Knowles' bailout is far from unique. In the name of disaster relief, the federal government routinely subsidizes some of the country's wealthiest and most irresponsible property owners. In Texas alone this year, the Federal Emergency Management Agency is spending $100 million to buy and demolish more than 750 flood-prone buildings insured by the National Flood Insurance Program, many of them expensive waterfront homes. The land will be permanently set aside as open space.

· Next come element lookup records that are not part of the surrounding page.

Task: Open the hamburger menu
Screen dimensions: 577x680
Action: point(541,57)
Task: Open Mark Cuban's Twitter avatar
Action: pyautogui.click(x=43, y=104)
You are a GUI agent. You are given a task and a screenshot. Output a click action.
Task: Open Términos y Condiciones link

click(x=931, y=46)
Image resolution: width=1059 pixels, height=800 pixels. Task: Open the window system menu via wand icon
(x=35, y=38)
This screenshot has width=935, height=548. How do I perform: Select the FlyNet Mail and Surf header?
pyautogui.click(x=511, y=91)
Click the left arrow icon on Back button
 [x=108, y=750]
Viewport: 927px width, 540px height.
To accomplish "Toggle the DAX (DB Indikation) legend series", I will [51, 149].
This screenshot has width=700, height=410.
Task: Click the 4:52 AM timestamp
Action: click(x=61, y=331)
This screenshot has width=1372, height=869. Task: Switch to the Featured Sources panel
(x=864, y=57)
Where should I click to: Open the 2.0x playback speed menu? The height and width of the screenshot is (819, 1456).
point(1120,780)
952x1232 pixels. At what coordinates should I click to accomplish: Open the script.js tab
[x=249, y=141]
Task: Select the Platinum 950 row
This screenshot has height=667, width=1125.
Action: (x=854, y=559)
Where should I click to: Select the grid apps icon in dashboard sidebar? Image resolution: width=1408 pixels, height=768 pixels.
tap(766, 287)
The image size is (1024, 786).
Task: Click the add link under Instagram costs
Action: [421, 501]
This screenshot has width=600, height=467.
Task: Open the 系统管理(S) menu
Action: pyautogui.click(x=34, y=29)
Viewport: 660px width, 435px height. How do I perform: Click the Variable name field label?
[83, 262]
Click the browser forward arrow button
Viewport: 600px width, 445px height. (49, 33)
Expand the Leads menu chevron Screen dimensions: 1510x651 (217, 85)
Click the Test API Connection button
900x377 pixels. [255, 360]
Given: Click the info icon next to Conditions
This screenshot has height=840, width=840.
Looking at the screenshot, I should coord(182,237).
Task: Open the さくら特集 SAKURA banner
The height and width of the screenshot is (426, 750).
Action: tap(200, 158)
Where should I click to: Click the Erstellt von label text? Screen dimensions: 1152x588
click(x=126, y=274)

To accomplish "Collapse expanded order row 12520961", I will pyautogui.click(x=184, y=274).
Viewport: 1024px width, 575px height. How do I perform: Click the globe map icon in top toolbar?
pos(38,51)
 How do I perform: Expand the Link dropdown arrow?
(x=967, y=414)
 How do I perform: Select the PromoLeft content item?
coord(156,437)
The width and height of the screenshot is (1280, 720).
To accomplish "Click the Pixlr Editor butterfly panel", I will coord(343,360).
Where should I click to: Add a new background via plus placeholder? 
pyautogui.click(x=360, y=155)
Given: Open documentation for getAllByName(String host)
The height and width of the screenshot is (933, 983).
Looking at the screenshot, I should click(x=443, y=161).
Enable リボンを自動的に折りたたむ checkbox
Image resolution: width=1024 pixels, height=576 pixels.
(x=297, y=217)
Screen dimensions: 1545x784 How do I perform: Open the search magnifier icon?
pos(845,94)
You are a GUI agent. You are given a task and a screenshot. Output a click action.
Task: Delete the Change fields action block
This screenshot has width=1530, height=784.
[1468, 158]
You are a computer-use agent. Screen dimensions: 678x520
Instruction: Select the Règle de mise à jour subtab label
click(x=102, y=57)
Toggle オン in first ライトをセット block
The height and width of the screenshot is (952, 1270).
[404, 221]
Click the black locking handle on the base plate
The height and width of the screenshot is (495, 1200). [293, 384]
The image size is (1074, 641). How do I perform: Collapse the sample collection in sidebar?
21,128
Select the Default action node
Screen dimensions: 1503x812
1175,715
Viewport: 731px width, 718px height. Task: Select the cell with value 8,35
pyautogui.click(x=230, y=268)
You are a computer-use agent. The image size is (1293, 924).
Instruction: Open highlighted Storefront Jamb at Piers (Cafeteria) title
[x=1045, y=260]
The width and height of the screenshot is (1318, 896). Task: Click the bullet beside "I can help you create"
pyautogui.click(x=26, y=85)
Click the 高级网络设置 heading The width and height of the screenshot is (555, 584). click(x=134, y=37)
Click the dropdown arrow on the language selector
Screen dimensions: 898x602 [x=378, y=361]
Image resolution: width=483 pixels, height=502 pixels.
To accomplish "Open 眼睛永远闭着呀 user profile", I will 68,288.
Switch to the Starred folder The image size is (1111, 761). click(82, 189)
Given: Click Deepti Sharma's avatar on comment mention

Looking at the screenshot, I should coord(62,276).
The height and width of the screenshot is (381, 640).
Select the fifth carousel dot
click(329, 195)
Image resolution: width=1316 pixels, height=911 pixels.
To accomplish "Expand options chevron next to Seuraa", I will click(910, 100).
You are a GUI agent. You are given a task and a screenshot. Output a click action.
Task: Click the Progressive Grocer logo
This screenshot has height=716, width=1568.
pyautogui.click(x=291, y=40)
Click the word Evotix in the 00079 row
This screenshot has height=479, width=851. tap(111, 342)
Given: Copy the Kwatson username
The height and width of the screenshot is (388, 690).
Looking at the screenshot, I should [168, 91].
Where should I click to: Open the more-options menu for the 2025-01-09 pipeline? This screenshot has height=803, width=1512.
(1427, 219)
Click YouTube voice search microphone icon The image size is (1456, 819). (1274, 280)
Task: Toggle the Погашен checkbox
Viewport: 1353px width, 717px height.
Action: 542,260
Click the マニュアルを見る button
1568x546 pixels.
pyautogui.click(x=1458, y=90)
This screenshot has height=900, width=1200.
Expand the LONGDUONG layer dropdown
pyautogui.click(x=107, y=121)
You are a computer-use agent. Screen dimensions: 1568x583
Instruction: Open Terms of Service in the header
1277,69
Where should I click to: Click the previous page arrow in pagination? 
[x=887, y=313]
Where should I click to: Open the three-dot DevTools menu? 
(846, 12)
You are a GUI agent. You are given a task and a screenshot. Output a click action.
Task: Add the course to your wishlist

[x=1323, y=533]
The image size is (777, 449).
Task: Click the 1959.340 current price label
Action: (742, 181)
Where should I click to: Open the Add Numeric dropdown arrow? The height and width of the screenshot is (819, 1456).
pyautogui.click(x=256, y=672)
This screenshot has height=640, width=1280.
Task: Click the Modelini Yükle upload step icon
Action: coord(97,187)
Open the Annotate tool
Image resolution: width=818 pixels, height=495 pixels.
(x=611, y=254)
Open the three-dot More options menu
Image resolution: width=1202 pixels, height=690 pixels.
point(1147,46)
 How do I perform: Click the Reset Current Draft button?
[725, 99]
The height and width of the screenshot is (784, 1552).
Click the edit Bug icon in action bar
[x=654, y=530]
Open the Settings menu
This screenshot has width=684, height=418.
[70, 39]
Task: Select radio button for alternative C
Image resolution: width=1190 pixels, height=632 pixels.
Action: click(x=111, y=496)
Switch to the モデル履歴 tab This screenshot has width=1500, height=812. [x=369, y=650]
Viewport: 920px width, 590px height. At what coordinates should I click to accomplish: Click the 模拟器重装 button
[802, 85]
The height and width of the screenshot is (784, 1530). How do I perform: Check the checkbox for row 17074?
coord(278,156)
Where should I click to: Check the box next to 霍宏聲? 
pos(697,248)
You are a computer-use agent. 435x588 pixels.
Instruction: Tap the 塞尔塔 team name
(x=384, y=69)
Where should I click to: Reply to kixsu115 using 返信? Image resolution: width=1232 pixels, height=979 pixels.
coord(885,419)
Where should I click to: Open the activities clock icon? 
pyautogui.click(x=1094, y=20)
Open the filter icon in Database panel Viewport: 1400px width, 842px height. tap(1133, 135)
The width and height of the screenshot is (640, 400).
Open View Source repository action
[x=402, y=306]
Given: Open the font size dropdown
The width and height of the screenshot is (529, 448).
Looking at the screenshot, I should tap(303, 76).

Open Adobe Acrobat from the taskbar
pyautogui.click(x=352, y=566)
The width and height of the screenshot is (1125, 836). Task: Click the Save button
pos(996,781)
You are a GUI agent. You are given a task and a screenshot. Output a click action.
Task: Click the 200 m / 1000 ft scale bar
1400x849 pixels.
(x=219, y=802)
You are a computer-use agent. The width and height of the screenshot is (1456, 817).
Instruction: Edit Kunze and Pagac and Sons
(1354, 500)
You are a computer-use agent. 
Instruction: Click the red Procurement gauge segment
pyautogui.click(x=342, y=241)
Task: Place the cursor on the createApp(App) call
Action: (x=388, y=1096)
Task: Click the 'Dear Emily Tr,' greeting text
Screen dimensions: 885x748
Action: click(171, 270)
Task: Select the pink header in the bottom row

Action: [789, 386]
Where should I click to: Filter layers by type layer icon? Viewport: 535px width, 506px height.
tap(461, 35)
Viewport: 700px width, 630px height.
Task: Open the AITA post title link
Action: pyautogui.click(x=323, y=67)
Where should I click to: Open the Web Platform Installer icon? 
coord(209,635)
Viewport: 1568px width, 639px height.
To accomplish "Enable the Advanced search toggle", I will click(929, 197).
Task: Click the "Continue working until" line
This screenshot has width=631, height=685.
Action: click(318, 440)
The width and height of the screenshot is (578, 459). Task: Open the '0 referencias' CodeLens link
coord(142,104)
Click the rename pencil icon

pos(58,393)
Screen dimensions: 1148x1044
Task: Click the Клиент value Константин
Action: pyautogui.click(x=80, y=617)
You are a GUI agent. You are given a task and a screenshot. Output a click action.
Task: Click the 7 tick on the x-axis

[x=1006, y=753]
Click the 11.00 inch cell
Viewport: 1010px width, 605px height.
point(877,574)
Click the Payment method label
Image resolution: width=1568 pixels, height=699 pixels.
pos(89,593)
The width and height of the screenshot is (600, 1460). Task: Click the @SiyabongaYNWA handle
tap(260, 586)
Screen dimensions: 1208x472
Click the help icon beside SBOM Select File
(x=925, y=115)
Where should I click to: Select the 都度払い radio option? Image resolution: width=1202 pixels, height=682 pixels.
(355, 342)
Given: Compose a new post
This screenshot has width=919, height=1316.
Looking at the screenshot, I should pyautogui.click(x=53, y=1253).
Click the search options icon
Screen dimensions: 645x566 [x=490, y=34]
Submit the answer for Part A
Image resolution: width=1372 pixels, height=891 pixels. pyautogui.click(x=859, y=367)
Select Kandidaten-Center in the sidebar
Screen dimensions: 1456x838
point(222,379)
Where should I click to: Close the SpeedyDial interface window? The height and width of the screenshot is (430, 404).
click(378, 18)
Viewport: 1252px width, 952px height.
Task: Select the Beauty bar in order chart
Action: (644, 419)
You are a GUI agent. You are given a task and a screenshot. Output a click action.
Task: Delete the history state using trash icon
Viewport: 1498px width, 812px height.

FEMA argues that the buyout program will easily pay for itself. After all, the NFIP is already on the hook to repair many of the properties, most of which private insurers have long been too smart to cover. In 1993, FEMA realized that repairing similarly flood-prone homes along the Mississippi River was costing more than they were worth. Over the next eight years, a buyout program that targeted some of the swampiest properties achieved a 200 percent return on investment, FEMA says, preventing millions in insurance claims across the Midwest.

But along the Gulf Coast, FEMA's buyouts make much less sense. Here's the problem: FEMA is still insuring new homes that are all but certain to be underwater by the end of the century, submerged by a three-foot rise in sea level caused by climate change.  Until FEMA starts accounting for climate change, its buyout program provides homeowners with a strong incentive to ignore the problem. Why worry about sea level rise when you know that, in the worst case scenario, the government will pick up the tab?